» **WHAT YOU NEED TO DO**
Scan the entries for the word "date" and return every line that has it.

Data records:
Segment Open
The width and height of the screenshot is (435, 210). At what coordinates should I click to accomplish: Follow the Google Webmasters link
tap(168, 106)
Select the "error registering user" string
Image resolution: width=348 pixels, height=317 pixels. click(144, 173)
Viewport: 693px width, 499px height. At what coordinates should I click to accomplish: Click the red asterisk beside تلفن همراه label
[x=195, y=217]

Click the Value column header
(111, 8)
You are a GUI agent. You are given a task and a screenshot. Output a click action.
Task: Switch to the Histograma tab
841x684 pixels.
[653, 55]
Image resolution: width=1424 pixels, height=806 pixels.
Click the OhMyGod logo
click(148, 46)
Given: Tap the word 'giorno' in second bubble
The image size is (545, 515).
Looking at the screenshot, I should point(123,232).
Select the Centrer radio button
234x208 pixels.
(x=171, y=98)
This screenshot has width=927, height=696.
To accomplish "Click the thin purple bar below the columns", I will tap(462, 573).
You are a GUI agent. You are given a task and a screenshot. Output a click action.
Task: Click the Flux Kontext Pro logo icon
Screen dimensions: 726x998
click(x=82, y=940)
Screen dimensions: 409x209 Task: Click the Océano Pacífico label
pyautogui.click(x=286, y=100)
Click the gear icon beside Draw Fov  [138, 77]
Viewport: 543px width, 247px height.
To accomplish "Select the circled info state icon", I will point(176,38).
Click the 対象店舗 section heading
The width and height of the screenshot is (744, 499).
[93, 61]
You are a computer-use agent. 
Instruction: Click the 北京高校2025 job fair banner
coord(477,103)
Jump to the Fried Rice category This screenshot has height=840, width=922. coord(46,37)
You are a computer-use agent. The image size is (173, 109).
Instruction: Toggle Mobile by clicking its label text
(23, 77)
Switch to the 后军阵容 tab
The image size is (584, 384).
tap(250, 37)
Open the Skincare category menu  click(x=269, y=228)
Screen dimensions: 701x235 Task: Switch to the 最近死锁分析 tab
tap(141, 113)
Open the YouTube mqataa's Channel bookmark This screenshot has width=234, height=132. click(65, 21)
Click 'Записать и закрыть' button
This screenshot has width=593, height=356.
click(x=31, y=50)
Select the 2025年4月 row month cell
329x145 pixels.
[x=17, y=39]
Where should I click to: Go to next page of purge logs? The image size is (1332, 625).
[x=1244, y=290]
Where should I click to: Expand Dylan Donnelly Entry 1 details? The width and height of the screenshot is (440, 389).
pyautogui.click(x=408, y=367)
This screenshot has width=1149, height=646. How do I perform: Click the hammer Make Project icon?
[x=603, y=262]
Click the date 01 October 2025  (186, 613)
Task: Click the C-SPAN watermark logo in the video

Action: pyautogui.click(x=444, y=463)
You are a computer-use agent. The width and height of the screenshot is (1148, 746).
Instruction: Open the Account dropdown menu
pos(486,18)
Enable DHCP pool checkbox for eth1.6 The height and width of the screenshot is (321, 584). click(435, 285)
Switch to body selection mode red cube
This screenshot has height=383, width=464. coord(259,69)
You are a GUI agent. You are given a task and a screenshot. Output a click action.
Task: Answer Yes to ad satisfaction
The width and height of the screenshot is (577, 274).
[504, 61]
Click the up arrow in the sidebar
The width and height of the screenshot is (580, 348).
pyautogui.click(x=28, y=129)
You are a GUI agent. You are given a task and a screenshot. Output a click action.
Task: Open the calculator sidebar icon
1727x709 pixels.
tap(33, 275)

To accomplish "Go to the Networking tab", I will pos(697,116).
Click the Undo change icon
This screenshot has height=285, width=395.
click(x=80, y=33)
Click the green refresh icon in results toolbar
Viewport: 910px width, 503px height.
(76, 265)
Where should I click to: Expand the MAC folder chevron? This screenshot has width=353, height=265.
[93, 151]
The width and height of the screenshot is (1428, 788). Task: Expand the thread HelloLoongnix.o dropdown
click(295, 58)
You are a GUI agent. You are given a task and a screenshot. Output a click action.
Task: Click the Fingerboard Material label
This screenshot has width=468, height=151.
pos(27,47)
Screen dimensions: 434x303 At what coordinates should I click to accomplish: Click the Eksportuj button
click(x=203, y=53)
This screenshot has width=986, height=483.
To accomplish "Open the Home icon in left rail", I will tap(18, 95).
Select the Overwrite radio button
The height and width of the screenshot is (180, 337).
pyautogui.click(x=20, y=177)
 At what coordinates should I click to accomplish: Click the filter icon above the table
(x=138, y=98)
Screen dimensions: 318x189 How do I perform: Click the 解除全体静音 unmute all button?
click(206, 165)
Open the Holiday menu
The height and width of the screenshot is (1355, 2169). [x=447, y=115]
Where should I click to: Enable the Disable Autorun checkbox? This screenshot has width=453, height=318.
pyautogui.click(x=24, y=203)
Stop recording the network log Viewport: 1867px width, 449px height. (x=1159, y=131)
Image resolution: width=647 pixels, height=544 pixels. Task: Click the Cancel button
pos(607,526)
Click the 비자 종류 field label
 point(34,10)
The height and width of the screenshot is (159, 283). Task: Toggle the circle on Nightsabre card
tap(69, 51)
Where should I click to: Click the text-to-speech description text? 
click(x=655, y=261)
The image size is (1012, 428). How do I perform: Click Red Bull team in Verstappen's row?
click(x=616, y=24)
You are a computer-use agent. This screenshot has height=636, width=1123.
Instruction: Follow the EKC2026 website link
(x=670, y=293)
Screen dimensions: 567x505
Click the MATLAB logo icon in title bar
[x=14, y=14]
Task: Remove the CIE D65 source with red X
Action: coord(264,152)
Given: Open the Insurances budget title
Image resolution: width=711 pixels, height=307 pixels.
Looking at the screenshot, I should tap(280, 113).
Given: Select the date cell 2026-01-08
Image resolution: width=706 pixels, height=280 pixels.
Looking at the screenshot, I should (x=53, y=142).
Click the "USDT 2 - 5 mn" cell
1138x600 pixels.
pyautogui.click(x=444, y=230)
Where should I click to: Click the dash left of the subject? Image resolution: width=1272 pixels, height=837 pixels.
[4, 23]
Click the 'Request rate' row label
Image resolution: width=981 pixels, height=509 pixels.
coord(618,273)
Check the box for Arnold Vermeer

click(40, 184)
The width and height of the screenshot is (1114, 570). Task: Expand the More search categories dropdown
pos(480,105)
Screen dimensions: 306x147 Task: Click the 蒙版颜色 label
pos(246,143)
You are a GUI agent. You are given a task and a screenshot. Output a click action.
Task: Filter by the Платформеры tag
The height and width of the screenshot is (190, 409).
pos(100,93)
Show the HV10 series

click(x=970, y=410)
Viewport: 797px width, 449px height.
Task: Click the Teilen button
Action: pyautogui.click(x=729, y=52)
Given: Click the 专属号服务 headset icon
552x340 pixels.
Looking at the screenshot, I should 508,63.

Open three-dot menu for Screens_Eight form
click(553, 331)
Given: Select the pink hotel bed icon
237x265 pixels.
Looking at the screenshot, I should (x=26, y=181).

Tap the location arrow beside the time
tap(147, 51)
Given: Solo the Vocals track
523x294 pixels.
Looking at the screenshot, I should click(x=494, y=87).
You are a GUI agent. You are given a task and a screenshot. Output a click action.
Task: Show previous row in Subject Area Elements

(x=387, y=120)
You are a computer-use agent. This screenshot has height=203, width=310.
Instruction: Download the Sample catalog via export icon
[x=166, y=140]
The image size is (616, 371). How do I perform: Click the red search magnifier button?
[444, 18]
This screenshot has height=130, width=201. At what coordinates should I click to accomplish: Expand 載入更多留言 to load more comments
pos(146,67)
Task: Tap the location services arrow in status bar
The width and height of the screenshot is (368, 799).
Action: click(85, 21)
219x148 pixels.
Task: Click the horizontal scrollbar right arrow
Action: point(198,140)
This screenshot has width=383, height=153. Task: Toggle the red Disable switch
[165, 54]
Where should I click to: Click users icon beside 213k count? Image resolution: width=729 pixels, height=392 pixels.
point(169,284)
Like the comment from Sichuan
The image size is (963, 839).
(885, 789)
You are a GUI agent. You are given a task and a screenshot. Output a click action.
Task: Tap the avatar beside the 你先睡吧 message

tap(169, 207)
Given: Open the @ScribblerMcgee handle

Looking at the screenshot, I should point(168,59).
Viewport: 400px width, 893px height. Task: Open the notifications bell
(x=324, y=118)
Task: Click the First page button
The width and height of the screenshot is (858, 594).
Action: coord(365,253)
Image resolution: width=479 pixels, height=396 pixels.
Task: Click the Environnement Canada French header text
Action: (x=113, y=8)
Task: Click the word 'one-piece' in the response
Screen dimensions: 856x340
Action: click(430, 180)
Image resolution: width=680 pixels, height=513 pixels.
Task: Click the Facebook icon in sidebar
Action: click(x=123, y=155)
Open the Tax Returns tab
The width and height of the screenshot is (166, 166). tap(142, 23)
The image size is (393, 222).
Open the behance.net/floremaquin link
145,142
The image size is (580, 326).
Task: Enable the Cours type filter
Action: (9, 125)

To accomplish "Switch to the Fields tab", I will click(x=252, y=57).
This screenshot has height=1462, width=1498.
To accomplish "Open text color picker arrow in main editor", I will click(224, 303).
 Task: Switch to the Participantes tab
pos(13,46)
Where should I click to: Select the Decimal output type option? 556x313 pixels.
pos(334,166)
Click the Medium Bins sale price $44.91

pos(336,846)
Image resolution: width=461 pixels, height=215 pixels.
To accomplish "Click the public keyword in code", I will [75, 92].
Segment Closed
» **TASK ANSWER**
Click the date 01 October 2025  (186, 613)
Given: Select the date cell 2026-01-08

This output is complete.